I've made life changing choices on the assumption I would become a better man...Somehow I thought the choice which required the support of my betterment to be sustained would perpetuate my change. Yet, I became only the obligation to become that better man, the person I am not. I became that guilt.

If, in the endless fighting unusual thinking attracts, I continue to surrender to the calm acceptance conformity affords me, I believe that any creativity I may have will wither, stagnant and unused. So a choice becomes evident, a choice between maintaining relationships important to my career: the network which will support my future, and the sharing of those ideas and beliefs for which I pursued this career in order to express. And, whichever choice I make, it seems irreversible. Social bridges forever burned, or inward realms of thought forever silenced, abandoned. There is a range of expressed thought which is "acceptable," socially; a margin which I fight being confined to...less and less. The painful act of self-censorship is less painful these two years later, the territories of political order have, ever so gradually, come to internalize themselves within me - I have accepted my place and its limits, politely quieting the ideas I was once so excited to share.

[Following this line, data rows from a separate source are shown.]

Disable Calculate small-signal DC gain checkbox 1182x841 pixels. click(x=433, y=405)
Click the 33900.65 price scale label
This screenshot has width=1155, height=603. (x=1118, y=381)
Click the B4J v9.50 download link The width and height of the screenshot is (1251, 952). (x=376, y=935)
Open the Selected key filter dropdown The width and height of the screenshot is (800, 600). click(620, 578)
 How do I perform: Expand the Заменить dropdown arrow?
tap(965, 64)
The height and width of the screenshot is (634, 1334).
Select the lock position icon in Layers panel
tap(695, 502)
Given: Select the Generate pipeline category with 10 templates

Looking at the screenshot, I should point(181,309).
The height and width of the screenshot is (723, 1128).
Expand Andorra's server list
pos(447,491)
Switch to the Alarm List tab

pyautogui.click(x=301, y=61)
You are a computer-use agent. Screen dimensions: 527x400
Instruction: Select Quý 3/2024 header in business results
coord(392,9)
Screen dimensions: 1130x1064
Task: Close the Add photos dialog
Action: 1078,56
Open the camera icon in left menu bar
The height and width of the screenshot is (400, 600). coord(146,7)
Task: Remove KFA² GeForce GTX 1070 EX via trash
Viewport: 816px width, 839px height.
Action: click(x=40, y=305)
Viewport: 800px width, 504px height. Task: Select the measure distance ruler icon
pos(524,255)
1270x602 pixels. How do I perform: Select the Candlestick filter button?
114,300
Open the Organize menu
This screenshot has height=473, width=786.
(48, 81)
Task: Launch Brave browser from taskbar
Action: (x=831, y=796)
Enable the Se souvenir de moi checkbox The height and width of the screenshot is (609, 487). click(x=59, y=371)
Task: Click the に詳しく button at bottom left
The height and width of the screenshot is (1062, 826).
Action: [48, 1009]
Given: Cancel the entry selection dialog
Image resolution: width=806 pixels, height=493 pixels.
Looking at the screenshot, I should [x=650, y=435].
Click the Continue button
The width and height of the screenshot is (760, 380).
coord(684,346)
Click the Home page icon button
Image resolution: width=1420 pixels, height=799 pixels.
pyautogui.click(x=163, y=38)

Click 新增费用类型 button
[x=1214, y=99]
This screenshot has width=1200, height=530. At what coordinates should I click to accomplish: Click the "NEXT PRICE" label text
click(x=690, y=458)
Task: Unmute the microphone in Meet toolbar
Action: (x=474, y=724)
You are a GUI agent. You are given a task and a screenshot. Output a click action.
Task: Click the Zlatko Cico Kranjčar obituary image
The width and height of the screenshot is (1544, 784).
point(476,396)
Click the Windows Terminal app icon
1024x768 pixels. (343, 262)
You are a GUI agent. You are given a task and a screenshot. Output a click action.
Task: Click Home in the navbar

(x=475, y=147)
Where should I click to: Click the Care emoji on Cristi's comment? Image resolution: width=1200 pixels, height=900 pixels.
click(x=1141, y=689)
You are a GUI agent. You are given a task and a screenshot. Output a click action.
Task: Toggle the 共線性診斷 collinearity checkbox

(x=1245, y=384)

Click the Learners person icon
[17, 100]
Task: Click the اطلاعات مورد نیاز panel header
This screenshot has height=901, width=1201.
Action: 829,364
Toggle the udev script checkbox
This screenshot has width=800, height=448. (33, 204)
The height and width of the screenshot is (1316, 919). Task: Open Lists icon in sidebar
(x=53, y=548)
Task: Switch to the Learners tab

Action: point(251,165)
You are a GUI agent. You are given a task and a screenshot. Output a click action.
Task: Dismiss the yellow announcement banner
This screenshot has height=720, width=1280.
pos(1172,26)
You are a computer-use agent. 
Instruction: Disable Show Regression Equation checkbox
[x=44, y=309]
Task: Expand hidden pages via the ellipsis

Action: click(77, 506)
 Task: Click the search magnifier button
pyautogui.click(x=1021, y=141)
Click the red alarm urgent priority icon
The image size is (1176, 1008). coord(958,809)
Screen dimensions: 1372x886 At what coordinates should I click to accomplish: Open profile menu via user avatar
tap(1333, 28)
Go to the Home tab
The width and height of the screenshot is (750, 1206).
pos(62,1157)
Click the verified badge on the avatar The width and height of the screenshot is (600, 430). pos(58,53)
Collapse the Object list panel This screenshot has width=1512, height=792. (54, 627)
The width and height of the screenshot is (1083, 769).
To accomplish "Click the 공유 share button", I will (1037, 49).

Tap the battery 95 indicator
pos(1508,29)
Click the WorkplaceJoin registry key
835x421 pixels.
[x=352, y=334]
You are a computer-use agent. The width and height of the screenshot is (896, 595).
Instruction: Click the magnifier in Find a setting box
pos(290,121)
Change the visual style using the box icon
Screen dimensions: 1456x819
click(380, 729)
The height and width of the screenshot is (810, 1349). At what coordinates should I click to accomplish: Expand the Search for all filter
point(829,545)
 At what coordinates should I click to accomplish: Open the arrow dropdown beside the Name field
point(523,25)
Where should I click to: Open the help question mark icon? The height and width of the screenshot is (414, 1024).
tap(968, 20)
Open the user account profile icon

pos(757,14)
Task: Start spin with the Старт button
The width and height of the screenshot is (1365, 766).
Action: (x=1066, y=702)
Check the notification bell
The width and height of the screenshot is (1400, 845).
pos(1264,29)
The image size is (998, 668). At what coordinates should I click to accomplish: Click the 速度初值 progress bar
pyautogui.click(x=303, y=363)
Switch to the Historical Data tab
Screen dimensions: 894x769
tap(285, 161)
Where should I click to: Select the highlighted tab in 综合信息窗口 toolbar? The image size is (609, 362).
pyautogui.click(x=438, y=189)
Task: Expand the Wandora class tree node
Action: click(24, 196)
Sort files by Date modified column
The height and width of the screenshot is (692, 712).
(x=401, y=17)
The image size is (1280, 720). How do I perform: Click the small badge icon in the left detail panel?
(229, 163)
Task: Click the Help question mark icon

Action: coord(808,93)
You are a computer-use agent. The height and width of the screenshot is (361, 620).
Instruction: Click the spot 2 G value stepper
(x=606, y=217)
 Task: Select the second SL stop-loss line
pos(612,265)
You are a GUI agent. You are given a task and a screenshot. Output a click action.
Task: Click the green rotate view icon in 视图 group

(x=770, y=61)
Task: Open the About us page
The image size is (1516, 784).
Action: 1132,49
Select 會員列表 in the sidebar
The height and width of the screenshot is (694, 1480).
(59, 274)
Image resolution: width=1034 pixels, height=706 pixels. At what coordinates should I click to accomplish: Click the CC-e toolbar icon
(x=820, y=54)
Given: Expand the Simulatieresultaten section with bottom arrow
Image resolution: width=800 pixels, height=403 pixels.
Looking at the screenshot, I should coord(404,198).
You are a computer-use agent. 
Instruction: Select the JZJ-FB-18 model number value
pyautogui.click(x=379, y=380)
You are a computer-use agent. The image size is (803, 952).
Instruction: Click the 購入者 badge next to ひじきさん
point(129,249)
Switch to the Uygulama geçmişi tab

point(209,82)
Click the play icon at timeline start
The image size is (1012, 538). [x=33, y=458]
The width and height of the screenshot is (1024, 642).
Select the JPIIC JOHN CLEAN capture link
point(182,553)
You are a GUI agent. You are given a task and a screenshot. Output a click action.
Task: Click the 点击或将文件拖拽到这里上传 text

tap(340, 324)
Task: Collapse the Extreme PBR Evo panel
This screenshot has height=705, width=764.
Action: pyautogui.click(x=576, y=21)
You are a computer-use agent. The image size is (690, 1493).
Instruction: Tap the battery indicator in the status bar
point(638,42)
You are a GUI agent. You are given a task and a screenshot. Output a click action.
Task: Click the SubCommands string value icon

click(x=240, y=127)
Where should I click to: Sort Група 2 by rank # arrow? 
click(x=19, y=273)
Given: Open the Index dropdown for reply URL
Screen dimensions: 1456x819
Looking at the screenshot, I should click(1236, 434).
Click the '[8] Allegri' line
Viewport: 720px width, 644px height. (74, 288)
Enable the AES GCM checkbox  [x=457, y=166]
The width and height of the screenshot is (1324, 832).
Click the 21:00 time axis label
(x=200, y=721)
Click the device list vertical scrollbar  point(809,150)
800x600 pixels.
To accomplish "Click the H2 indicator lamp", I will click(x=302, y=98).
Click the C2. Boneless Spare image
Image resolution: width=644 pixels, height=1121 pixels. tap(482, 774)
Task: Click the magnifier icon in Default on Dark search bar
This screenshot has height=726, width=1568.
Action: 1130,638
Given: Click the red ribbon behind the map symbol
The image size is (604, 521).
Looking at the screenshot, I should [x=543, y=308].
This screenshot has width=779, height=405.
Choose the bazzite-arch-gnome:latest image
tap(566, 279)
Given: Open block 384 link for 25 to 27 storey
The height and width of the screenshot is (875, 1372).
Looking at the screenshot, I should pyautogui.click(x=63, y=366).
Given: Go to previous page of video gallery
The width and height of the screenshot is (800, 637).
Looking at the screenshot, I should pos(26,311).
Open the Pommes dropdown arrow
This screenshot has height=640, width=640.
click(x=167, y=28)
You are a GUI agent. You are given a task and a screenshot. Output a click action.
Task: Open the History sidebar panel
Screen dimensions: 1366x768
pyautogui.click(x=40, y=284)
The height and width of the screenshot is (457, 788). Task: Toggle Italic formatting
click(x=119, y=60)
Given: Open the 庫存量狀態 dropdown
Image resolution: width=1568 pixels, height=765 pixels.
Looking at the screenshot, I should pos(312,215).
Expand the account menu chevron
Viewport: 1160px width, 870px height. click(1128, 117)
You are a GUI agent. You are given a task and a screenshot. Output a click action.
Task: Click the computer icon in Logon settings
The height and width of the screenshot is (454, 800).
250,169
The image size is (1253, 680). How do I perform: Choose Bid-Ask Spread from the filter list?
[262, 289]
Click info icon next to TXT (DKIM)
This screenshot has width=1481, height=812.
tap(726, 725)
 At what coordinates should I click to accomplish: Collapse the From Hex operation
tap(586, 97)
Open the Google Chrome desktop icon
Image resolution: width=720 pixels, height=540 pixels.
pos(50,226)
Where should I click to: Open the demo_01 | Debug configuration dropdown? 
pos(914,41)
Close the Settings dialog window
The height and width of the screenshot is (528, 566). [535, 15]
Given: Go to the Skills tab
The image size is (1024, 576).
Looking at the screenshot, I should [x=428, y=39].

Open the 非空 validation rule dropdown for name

The closing of acceptance, the end of love and even of tolerance of my ideological difference, has socially isolated me despite my best efforts. As much respect as I have and show to those whose positions of authority have been socially defined, I have learned this respect is not enough to carry genuineness. That is, I once naively believed that it was possible to question their subject from a place of genuine curiosity without calling into question their defined authority in that subject. I have seen that the position these experts hold is, itself, a defense which the acknowledgment of truth, genuineness, and equality is perceived to undermine.

Hell is other people. I am tired of bending to appease the insecurities of petty men.